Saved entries
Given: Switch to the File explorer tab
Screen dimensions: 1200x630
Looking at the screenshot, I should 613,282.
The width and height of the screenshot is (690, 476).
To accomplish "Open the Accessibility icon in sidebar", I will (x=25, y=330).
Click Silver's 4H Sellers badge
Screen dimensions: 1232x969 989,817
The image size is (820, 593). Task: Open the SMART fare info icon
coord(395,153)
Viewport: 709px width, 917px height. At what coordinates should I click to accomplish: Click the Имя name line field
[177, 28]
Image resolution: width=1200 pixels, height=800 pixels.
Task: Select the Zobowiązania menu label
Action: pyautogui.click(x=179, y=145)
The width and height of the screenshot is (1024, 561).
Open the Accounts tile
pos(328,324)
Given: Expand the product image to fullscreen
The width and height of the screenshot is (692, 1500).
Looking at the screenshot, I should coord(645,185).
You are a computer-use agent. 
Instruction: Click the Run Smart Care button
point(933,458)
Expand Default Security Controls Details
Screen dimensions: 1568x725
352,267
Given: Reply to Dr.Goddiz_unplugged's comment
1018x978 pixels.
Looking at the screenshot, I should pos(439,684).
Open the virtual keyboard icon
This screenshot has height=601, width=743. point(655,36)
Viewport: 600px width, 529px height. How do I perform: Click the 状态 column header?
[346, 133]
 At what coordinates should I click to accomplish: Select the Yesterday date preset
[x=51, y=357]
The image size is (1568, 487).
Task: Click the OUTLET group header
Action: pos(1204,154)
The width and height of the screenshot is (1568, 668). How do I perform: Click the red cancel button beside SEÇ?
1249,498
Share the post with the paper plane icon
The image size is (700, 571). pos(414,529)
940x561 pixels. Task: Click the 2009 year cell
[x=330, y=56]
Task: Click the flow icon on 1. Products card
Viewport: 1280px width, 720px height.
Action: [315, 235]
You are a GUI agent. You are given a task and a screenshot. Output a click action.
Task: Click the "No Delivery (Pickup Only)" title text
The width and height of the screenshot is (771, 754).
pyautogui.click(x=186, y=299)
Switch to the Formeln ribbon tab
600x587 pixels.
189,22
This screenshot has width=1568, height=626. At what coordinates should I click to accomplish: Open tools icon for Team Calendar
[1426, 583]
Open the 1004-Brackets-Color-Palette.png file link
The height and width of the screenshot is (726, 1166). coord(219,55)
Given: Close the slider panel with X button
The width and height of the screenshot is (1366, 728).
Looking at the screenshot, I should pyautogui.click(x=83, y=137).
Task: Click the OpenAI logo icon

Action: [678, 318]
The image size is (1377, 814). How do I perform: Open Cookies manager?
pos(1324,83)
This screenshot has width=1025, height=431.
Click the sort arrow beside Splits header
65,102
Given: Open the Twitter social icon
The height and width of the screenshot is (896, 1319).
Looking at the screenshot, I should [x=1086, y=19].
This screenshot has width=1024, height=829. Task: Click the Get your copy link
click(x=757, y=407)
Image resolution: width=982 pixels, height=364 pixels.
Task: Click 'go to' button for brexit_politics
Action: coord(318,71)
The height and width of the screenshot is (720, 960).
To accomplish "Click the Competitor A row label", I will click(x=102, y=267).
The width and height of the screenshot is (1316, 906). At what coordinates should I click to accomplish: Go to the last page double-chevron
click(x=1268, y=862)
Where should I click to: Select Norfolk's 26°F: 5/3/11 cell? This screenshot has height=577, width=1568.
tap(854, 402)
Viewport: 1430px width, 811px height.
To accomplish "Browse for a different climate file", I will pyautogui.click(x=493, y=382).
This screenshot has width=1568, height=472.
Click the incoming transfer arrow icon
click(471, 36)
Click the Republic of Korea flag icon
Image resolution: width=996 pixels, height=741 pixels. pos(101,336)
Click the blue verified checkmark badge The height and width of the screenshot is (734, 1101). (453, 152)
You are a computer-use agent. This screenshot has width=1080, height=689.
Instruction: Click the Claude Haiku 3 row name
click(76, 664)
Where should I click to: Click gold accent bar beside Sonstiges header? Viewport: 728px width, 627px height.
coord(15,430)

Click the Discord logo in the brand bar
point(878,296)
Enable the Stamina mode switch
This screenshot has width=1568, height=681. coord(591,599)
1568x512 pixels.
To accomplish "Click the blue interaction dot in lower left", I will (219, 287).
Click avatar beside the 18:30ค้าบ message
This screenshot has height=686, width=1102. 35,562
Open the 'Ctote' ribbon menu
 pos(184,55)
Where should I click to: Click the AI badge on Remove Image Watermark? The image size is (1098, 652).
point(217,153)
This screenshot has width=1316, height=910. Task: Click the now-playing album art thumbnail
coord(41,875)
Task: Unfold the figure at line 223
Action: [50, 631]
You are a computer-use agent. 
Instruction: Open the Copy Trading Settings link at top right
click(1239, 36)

### Directions
Your reply is to repeat, unchanged, the lines above running from the one with "The height and width of the screenshot is (896, 1319)." up to and including the one with "The height and width of the screenshot is (720, 960).".

### Solution to this task
The height and width of the screenshot is (896, 1319).
Looking at the screenshot, I should [x=1086, y=19].
This screenshot has width=1024, height=829. Task: Click the Get your copy link
click(x=757, y=407)
Image resolution: width=982 pixels, height=364 pixels.
Task: Click 'go to' button for brexit_politics
Action: coord(318,71)
The height and width of the screenshot is (720, 960).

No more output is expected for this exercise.